The case is Savino v. Town of Southeast, a summary order decided on July 7. The Court of Appeals (Cabranes, Carney and Droney) says, "As direct evidence for this discrimination, Savino points to a dispute over whether he had a proper zoning permit to install a sign. He alleges that at that time Tessmer handed him a cease-and desist order and told him, 'You Guineas think you can get away with anything.' Savino also points to two neighboring businesses he claims are similarly situated, but which were not prosecuted for zoning violations."
Whether this statement was made cannot be determined on the paper record. That's what juries are for. The town argues that a jury is unnecessary because, objectively speaking, it did not violate the plaintiff's rights. That argument works in many civil rights cases, but it does not work here. You can't brush away an alleged statement like this when you are moving for summary judgment. The court assumes the statement was made and then decides whether the defendant deserves qualified immunity. He does not.

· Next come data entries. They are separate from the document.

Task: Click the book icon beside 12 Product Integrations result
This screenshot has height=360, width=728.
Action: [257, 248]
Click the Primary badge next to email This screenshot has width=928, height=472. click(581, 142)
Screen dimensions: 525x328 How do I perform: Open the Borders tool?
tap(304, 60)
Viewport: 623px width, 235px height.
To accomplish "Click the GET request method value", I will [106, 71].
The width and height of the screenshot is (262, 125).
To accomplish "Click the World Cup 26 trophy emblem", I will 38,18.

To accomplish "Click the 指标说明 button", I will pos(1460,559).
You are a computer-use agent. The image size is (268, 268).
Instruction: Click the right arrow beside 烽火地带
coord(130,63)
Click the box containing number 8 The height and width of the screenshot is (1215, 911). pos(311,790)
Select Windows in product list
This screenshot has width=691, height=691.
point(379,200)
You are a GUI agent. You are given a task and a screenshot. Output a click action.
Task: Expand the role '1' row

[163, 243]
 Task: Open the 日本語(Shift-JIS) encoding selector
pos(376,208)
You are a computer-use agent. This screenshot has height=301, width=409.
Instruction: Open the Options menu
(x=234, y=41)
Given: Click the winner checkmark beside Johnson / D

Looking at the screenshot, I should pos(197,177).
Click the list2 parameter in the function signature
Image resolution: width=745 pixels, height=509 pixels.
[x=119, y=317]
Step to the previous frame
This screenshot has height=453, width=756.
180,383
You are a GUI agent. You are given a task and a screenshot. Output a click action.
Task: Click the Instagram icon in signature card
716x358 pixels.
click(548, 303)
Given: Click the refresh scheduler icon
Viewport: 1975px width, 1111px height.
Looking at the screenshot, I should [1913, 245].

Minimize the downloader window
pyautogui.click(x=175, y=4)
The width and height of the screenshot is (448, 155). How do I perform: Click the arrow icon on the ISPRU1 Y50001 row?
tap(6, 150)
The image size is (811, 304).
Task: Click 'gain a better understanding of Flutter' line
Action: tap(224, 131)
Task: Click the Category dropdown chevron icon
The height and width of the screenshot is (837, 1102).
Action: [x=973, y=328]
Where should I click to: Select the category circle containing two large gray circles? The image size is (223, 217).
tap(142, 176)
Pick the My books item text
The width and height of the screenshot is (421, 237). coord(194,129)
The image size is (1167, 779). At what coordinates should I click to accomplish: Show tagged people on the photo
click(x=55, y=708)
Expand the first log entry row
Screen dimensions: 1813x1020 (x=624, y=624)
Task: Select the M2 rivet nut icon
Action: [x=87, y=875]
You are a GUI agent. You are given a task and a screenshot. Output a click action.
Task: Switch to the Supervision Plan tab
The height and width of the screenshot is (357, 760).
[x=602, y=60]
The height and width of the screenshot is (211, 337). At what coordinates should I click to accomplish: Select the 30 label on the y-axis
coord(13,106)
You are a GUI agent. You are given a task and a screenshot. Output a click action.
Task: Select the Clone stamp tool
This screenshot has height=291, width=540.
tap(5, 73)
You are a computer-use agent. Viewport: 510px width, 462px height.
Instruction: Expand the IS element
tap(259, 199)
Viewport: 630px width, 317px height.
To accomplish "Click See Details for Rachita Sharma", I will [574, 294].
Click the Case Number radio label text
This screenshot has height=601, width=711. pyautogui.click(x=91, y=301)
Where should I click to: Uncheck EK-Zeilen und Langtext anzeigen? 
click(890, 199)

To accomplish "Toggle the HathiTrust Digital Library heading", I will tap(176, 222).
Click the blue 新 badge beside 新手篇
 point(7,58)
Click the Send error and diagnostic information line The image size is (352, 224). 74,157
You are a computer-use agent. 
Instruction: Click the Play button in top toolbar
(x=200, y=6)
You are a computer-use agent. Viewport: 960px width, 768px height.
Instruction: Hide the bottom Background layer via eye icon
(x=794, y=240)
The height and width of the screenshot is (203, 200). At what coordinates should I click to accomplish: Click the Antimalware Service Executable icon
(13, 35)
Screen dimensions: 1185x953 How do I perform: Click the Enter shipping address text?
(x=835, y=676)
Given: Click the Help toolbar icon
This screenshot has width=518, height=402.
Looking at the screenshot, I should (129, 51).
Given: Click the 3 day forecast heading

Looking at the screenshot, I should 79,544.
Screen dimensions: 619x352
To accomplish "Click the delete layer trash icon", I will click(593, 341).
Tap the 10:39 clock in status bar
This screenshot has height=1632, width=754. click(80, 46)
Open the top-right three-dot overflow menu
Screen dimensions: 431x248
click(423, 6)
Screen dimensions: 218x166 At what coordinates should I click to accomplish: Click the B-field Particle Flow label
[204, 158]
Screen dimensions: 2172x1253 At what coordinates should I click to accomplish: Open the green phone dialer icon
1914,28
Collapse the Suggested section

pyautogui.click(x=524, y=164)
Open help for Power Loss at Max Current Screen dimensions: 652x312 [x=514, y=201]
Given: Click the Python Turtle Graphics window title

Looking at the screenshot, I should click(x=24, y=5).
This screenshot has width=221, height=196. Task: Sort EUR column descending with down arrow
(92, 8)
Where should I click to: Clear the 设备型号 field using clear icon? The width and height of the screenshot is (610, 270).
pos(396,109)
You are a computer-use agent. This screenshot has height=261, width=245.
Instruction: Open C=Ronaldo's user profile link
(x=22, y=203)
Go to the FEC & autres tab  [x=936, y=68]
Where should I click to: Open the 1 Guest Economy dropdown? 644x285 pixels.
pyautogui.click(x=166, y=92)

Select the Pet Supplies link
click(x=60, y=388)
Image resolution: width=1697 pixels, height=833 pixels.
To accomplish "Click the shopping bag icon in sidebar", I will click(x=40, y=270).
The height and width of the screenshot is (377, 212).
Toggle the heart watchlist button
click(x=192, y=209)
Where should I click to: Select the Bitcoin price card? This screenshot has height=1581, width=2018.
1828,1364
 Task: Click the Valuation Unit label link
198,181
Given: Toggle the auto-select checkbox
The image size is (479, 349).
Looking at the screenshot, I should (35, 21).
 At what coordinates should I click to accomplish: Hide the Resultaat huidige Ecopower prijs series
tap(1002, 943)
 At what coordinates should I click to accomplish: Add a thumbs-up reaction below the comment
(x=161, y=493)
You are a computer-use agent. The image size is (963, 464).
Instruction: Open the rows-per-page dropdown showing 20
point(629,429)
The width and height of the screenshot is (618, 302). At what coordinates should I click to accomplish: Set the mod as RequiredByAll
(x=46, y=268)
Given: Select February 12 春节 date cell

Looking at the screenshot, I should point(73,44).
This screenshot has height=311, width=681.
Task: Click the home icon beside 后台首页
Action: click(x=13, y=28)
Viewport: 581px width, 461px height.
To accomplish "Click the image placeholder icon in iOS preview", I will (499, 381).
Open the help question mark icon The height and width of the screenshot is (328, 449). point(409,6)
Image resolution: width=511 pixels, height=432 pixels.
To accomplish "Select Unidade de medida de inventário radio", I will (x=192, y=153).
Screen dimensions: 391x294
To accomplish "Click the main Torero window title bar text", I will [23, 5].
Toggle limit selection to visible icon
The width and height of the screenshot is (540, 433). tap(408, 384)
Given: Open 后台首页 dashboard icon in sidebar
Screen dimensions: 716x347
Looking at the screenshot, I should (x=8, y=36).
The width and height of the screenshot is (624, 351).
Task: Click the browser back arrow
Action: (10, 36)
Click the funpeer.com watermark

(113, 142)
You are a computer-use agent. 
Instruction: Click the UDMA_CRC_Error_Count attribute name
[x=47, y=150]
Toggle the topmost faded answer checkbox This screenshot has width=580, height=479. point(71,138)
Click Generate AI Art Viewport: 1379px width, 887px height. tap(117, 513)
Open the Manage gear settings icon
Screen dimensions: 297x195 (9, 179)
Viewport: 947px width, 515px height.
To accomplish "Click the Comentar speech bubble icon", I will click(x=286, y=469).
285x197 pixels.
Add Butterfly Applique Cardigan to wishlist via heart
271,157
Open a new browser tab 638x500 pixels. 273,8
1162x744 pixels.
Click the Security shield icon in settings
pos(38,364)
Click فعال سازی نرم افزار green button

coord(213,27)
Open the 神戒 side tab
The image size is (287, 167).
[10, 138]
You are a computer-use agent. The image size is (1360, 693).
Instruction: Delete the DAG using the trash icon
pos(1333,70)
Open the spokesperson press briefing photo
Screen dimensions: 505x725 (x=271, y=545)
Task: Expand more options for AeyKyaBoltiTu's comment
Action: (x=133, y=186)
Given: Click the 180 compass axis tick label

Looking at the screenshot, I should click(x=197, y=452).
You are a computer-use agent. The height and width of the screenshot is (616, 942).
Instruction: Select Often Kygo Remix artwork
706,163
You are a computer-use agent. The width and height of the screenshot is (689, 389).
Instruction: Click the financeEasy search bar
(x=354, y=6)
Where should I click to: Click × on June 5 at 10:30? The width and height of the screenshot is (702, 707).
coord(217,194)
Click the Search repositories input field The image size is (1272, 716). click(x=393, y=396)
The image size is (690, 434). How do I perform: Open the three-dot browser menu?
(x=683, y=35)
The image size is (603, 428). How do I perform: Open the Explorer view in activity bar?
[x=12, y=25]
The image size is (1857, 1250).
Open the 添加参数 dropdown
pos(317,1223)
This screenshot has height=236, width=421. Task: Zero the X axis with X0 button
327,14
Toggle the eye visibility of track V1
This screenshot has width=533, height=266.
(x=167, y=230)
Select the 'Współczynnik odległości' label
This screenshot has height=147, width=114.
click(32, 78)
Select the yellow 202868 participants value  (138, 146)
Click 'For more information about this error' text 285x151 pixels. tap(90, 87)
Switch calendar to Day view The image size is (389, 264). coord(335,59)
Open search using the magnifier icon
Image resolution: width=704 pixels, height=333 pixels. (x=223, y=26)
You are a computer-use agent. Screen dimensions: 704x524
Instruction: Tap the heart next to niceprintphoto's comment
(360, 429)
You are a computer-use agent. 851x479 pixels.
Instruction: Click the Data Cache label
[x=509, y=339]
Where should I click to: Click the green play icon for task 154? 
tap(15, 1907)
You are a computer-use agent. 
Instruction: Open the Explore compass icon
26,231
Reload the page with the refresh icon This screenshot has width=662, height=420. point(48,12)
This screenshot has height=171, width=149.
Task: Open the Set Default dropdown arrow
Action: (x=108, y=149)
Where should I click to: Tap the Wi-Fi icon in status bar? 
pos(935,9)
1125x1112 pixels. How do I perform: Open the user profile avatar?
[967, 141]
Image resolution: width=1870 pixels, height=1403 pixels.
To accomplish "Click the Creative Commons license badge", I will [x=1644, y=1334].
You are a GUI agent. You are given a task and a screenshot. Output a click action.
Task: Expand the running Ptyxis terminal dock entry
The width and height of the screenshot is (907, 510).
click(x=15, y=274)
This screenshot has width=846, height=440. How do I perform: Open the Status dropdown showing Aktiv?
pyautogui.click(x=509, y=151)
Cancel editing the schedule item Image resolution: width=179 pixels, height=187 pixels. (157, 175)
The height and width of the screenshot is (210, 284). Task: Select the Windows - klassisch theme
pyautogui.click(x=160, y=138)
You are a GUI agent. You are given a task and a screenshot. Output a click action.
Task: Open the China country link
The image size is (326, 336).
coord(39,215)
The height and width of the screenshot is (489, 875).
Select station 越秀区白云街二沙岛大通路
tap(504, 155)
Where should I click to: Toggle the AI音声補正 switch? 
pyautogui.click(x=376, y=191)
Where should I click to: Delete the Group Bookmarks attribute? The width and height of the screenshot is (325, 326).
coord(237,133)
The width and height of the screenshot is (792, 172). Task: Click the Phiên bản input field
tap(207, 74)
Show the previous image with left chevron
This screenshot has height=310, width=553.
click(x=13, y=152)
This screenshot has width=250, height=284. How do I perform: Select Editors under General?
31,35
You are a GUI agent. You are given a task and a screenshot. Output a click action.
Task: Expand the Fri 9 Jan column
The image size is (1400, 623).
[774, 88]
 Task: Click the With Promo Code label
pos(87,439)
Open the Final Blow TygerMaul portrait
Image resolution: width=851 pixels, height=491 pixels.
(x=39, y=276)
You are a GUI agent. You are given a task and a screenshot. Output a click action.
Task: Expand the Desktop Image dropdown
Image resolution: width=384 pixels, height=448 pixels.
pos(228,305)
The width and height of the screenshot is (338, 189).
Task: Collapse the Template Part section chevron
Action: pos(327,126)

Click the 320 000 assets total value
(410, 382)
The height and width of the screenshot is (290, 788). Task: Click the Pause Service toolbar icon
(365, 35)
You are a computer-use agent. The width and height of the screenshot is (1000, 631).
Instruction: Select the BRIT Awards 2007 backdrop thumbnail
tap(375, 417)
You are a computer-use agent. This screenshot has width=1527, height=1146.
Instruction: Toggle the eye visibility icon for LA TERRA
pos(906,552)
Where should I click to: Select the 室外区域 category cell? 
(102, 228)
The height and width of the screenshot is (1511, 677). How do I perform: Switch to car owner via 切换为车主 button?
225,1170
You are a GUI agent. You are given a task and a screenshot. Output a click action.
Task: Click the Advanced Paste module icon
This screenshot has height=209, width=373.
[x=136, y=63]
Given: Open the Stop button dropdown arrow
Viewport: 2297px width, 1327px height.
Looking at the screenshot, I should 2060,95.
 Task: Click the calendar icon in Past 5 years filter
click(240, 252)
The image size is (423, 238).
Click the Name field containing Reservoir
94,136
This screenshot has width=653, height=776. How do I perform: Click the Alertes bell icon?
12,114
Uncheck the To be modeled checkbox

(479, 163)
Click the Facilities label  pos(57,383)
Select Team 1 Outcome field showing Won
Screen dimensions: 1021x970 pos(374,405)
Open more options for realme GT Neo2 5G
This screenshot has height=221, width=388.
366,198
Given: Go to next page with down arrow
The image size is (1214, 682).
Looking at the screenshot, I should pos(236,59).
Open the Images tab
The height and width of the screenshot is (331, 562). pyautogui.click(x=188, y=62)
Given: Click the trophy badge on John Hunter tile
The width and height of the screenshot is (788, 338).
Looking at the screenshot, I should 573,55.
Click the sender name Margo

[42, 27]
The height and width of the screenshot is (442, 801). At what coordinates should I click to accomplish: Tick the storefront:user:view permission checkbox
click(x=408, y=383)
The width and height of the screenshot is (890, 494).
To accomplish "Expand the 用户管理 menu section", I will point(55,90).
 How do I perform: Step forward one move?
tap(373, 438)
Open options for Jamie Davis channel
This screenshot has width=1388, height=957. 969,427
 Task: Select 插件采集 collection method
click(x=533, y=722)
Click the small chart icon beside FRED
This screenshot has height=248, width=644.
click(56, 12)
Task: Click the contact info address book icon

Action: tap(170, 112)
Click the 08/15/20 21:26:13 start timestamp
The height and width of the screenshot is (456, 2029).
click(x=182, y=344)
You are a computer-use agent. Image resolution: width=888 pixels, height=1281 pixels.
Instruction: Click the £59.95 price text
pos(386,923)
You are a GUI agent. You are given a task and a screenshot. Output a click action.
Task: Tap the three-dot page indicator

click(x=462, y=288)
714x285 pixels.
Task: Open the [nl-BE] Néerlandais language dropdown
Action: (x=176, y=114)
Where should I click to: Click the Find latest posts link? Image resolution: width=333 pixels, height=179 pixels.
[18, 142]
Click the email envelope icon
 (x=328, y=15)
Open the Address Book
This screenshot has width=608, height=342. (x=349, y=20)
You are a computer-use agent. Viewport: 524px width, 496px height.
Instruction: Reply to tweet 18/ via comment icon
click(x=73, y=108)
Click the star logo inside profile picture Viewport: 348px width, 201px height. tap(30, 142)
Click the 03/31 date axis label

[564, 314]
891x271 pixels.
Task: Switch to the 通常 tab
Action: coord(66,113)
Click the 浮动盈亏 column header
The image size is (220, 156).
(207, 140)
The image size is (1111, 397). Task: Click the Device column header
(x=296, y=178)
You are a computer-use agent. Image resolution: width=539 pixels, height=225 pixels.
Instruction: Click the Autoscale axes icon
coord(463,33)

The Court of Appeals sums it up as follows:
Assuming as we must that Tessmer made the “Guineas” comment that Savino imputes to him, there are genuine issues of material fact concerning whether Tessmer intentionally discriminated against Savino because of his Italian national origin. Given this direct evidence of discriminatory intent, the District Court properly concluded that summary judgment was inappropriate, because a reasonable juror could find that Tessmer violated the Equal Protection Clause by selectively enforcing the zoning laws against Savino, Inc., on the basis of Savino’s national origin. It is inappropriate to review that decision here. Rather, the issue of whether it was objectively reasonable for Tessmer to believe his conduct did not violate clearly established law requires resolution of genuine factual disputes as to what Tessmer’s motivations were, which cannot be resolved on this appeal.